* Instructions to follow
Starting from the line that holds "901x756 pixels.", print every line through the end of the records, first and last included.

* Material shown
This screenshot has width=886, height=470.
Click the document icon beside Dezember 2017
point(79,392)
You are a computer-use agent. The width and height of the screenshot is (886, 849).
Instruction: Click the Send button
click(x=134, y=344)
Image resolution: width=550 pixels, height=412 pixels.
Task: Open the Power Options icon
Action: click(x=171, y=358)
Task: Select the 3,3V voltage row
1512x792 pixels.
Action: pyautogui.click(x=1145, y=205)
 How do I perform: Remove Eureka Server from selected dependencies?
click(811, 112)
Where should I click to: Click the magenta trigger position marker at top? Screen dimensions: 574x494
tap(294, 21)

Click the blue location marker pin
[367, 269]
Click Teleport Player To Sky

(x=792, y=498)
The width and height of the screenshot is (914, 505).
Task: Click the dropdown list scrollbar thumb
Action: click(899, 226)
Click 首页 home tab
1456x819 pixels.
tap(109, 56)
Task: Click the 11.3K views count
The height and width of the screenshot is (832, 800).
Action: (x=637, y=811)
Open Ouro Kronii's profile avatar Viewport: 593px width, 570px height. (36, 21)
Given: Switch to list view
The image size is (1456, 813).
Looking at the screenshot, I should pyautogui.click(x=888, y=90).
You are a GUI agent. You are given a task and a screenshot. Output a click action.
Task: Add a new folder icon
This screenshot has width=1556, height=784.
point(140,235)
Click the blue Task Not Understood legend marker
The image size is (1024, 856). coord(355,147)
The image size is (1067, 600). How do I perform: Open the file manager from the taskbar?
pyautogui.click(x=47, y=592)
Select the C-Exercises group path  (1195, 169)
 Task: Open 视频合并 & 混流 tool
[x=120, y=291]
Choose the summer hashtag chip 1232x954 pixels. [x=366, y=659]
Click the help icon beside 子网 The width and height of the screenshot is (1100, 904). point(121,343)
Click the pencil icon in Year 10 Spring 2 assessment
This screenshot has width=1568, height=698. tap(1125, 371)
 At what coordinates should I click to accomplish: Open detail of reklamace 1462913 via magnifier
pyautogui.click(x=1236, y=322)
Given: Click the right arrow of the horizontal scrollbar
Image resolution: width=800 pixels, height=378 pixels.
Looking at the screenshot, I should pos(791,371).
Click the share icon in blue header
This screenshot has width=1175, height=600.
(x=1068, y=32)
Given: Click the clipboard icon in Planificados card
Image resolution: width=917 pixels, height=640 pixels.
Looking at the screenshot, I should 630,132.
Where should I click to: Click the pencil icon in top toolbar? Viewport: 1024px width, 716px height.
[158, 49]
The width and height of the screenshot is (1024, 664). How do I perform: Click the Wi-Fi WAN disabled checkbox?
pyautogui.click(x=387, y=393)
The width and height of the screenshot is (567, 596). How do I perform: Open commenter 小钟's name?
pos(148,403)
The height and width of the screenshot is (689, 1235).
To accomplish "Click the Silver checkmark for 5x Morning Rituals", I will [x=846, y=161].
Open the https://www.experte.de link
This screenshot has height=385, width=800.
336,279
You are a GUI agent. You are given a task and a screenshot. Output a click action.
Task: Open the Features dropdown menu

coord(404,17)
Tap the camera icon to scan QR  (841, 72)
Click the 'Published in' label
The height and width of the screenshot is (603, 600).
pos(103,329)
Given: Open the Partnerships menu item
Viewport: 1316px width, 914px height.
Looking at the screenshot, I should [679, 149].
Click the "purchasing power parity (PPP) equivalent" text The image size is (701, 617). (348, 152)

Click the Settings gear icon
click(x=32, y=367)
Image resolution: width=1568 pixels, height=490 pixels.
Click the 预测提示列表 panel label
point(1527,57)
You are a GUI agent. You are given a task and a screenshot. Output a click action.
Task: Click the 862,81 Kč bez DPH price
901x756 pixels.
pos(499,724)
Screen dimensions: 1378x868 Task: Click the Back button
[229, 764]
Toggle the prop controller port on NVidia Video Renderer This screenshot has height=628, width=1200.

* Written answer
901x756 pixels.
pos(499,724)
Screen dimensions: 1378x868 Task: Click the Back button
[229, 764]
Toggle the prop controller port on NVidia Video Renderer This screenshot has height=628, width=1200.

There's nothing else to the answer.